Questions on the material
1) Decide whether each statement agrees with the passage on the Tasmanian devil. Answer yes or no for each and quote the deciding words of the passage. (a) The devils were struck with DFTD in the 1990s. (b) George Harris published the first description of the Tasmanian devil in 1907. (c) The name ursina was chosen because the animal had bear characteristics.
2) Please carry the passage on the Tasmanian devil further, picking up after its final sentence.

Document segment
★ ★ ★ ★ ★ ★ ★

The Tasmanian Devil (Sarcophilus harrisii), part of the Dasyuridae family was once thriving on mainland Australia, but when dingoes were introduced to Australia, they went extinct about 3200 years ago, according to research.
In the 1990s, the devils were struck with what is now commonly known as DFTD or Devil Facial Tumour Disease. Reservation organisations such as Aussie Ark have been made outside of Tasmania to stop disease spreading and to breed unaffected devils to bring their numbers back up.1
DFTD can spread when the devils are eating together or in breeding season when they battle for mates. Devils are also very misunderstood as lots of people don’t know about them. If you ignore the scratching, screaming and carcasses, Tasmanian Devil behaviour can appear similar to humans. They have a method of communication and some vocal sounds are known to have a meaning.2
Believing it to be a type of opossum, naturalist George Harris wrote the first published description of the Tasmanian devil in 1807, naming it Didelphis ursina. It was called Didelphis because it was classified as a marsupial and ursina was because it had bear characteristics, such as facial features.

★ ★ ★ ★ ★ ★ ★

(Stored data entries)
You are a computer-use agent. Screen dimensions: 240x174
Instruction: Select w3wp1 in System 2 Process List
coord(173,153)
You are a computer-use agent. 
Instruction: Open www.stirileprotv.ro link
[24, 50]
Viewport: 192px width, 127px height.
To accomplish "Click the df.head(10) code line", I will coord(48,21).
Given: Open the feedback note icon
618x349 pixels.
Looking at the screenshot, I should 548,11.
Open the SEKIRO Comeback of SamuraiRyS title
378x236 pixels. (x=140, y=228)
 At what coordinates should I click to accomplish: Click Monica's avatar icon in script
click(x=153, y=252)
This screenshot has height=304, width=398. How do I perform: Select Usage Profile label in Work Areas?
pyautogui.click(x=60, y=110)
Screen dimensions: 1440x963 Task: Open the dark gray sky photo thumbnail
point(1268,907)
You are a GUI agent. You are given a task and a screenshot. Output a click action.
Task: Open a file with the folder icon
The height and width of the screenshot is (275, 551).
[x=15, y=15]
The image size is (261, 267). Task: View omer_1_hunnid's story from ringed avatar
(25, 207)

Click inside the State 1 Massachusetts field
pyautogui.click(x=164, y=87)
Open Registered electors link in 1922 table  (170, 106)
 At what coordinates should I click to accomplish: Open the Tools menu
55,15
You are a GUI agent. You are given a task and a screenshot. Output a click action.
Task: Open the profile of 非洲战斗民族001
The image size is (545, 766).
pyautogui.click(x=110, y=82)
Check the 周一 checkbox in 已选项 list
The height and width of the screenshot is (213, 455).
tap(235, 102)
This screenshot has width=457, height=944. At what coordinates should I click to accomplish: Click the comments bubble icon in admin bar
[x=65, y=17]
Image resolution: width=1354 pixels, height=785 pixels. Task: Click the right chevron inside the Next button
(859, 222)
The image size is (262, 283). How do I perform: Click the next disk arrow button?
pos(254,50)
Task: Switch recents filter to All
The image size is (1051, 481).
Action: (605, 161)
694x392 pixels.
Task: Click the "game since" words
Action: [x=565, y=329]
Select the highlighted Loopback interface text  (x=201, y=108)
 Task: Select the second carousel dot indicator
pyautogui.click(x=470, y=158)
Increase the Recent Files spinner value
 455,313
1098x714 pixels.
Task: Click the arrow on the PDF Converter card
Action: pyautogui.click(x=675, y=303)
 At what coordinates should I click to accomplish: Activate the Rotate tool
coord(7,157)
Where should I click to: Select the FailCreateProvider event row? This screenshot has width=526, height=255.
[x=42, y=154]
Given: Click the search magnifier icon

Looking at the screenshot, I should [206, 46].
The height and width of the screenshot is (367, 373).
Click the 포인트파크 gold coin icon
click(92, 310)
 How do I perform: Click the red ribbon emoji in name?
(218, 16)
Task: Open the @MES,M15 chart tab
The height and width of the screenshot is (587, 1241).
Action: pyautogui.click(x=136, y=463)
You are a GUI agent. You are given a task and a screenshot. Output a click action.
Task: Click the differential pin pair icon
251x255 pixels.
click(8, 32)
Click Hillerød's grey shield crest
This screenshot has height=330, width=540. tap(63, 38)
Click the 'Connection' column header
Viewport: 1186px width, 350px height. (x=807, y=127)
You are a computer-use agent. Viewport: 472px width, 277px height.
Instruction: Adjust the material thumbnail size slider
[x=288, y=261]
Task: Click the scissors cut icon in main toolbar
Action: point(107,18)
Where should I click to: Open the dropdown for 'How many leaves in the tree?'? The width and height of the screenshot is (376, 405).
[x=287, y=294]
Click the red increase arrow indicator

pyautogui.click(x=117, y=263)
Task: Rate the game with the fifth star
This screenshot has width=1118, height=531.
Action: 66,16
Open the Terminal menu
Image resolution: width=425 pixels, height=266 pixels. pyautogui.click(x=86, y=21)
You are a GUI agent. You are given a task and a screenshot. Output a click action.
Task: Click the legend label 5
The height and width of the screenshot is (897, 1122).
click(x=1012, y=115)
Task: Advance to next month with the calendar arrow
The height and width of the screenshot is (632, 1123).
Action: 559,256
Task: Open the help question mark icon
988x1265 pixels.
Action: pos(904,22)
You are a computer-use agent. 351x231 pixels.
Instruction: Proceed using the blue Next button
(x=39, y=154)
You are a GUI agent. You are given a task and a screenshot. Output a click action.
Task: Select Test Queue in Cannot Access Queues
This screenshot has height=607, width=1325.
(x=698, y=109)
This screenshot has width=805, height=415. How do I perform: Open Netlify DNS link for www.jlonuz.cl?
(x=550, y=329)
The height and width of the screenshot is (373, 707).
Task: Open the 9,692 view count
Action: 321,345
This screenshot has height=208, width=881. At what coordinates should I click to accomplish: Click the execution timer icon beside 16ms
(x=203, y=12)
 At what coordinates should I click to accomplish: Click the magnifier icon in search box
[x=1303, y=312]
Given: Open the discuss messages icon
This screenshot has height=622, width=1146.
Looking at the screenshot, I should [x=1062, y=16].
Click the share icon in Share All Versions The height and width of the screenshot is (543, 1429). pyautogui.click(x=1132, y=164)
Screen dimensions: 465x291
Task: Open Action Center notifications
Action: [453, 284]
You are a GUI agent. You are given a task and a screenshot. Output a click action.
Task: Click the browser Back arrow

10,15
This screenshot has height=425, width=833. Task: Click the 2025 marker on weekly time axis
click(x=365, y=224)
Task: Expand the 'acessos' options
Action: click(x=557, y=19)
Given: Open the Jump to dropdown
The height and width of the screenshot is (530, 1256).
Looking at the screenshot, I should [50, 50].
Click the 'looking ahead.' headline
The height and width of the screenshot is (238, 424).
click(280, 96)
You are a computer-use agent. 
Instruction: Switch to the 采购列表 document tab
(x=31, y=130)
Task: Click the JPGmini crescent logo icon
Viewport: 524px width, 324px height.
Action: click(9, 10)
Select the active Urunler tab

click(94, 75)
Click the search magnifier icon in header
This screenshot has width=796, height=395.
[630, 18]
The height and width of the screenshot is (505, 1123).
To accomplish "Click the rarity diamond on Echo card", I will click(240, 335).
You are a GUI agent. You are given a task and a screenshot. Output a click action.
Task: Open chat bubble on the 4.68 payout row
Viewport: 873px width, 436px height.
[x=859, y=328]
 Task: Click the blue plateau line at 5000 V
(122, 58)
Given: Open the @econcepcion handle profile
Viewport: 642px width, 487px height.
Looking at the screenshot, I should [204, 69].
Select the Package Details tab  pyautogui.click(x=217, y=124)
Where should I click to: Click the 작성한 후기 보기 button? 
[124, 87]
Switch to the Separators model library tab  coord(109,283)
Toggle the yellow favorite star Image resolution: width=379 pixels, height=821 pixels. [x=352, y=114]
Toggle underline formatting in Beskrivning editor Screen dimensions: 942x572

★ ★ ★ ★ ★ ★ ★

Results of the tasks
1)
(a) Yes: "In the 1990s, the devils were struck with what is now commonly known as DFTD or Devil Facial Tumour Disease"
(b) No: "naturalist George Harris wrote the first published description of the Tasmanian devil in 1807"
(c) Yes: "ursina was because it had bear characteristics, such as facial features"

2)
However, that particular name had already been given to the common wombat (later reclassified as Vombatus ursinus) by George Shaw in 1800. In 1838, a specimen was named Dasyurus laniarius by Richard Owen, but by 1877 he had changed it to Sarcophilus. The modern Tasmanian devil was named Sarcophilus harrisii (“Harris’s flesh-lover”) by French naturalist Pierre Boitard in 1841.